How to complete this task >>
Where a line holds the word "folder", copy it from the records.
********************
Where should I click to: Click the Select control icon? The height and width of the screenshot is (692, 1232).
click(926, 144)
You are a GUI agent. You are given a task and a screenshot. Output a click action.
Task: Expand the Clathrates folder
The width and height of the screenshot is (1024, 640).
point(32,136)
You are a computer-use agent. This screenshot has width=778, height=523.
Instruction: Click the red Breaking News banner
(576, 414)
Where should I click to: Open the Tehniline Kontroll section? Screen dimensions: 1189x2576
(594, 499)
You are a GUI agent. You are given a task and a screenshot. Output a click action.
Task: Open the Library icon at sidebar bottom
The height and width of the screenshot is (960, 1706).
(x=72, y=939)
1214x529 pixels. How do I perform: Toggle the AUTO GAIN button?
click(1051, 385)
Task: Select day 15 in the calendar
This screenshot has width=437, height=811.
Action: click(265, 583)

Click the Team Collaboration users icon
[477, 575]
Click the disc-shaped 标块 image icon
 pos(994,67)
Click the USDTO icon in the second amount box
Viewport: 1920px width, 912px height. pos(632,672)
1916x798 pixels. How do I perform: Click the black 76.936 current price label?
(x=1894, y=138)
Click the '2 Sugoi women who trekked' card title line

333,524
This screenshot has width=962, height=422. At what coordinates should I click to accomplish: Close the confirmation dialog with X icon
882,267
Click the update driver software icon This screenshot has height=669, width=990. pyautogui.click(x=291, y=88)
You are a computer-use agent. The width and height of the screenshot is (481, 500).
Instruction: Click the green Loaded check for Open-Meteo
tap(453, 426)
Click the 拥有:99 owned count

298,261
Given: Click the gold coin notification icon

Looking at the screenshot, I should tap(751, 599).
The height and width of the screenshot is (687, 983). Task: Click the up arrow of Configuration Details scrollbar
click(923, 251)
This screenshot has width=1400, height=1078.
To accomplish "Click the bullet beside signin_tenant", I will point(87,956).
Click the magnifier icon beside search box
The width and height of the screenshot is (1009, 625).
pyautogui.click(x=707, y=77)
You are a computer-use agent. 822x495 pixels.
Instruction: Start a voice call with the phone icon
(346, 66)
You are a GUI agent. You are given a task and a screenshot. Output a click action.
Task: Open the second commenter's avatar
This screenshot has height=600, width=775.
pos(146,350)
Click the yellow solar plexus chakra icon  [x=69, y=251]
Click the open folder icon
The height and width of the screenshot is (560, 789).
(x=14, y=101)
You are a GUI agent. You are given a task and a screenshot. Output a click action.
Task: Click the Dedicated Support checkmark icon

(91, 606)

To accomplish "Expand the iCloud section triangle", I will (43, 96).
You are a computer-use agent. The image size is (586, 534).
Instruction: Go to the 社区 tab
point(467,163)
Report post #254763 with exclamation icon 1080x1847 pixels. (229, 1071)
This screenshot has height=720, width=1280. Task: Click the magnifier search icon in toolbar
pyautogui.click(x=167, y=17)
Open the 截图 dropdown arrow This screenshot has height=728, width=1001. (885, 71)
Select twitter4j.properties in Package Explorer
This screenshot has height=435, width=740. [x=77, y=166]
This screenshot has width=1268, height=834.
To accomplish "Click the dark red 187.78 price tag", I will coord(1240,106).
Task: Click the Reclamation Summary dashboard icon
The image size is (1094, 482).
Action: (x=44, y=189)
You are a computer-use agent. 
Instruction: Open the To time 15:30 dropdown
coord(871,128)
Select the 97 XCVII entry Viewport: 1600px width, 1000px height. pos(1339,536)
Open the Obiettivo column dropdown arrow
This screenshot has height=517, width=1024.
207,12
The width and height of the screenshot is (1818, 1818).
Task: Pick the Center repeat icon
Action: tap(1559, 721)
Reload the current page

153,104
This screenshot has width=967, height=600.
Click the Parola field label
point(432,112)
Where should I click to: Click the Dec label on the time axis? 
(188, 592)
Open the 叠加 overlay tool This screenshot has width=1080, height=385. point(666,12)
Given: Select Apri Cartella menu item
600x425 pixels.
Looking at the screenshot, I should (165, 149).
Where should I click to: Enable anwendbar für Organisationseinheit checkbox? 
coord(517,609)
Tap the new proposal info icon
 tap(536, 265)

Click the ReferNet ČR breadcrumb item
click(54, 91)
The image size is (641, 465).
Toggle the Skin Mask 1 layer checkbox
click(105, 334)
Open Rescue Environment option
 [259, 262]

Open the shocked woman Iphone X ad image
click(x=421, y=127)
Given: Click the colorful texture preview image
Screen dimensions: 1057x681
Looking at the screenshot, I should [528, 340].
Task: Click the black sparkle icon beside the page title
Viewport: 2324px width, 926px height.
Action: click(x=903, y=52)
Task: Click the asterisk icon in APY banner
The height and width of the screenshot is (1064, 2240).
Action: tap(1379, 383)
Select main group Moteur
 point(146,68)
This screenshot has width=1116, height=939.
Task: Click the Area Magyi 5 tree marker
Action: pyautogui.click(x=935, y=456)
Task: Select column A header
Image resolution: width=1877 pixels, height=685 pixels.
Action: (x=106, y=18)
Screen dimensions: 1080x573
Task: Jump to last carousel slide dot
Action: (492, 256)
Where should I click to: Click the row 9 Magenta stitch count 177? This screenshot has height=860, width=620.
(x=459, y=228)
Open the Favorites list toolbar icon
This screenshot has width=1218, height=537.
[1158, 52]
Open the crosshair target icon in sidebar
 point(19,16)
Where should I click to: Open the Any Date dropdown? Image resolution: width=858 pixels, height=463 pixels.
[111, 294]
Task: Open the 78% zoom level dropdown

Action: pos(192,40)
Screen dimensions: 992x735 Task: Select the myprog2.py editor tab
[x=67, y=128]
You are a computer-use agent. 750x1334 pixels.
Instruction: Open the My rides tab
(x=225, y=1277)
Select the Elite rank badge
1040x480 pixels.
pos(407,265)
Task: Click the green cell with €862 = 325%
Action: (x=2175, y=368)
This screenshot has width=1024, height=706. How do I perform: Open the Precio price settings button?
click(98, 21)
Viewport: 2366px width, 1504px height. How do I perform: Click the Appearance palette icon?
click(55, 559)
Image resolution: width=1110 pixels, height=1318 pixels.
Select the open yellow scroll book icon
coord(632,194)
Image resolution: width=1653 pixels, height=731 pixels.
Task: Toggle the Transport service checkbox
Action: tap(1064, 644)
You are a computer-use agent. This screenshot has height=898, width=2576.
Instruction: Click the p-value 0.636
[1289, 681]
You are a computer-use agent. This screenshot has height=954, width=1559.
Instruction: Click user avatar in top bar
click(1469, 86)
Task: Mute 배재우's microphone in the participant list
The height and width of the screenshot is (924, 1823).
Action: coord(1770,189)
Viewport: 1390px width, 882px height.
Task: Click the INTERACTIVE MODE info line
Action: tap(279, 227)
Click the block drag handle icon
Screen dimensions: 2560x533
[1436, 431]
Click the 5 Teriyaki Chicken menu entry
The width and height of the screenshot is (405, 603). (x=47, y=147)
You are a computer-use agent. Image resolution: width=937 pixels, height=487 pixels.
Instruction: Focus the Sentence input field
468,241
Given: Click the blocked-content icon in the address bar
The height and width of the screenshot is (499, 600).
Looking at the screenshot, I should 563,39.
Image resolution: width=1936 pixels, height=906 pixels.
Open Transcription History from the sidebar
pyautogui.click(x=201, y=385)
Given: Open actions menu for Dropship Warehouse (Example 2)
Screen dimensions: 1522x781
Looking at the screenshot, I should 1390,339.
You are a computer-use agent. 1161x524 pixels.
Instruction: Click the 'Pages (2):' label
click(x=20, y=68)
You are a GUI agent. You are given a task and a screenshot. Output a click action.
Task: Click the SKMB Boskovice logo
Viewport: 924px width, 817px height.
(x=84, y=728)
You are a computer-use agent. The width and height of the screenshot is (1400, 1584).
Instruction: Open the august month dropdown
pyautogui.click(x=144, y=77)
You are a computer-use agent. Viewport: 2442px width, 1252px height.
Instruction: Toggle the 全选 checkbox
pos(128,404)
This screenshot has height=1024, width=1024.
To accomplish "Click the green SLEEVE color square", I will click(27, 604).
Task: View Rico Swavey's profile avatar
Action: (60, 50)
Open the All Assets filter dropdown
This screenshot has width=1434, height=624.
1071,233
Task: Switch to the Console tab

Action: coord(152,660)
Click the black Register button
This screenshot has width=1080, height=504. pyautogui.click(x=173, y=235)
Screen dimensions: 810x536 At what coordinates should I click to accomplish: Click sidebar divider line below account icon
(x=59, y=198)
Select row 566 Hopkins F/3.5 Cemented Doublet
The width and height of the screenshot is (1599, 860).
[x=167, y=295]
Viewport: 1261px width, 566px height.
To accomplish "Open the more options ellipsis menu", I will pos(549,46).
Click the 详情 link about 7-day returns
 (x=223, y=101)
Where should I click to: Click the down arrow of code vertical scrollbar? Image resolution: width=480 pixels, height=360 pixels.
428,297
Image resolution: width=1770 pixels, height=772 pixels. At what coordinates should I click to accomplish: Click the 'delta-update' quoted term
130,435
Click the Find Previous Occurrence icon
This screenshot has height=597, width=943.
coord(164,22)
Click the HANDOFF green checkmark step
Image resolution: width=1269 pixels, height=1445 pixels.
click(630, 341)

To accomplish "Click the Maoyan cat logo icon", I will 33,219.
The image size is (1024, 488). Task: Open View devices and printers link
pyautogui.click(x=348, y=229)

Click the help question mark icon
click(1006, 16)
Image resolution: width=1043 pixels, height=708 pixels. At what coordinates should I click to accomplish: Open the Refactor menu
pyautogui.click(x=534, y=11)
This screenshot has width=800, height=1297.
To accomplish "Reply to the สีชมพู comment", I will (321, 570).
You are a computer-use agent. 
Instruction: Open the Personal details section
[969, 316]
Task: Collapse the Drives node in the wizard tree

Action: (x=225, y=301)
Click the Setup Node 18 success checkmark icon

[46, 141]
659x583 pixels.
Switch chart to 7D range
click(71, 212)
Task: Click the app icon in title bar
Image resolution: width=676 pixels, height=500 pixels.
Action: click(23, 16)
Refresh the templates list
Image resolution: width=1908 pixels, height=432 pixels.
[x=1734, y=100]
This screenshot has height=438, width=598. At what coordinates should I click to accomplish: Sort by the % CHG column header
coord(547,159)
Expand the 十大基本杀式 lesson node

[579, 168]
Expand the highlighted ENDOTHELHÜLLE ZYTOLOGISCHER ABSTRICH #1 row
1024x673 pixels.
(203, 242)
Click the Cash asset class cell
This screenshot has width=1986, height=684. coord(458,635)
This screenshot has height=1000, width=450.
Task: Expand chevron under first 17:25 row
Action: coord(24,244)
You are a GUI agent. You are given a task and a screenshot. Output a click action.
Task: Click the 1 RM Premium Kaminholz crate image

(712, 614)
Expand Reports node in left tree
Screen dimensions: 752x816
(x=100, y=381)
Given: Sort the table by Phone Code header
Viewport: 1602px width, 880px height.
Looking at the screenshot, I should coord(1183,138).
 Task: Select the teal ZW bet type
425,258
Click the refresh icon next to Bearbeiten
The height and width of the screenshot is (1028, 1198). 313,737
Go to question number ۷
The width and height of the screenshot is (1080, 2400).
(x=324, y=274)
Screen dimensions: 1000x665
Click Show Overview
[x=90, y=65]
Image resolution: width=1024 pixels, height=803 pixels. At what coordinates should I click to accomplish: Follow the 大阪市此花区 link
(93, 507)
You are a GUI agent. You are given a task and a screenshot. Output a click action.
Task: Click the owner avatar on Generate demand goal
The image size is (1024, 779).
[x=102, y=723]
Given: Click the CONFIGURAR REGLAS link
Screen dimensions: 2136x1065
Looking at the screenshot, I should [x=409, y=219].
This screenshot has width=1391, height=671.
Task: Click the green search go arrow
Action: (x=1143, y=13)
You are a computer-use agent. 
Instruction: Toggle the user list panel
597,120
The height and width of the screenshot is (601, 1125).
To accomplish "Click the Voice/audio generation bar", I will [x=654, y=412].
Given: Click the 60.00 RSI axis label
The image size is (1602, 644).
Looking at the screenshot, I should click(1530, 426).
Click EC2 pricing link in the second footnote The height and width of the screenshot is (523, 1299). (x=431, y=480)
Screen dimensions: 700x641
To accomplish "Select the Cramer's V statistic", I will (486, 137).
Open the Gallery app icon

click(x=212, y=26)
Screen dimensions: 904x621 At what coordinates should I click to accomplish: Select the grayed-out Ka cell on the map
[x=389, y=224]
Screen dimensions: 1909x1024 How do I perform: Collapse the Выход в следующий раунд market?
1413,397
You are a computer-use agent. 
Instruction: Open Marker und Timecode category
********************
Solution >>
Task: Expand the Clathrates folder
Click the open folder icon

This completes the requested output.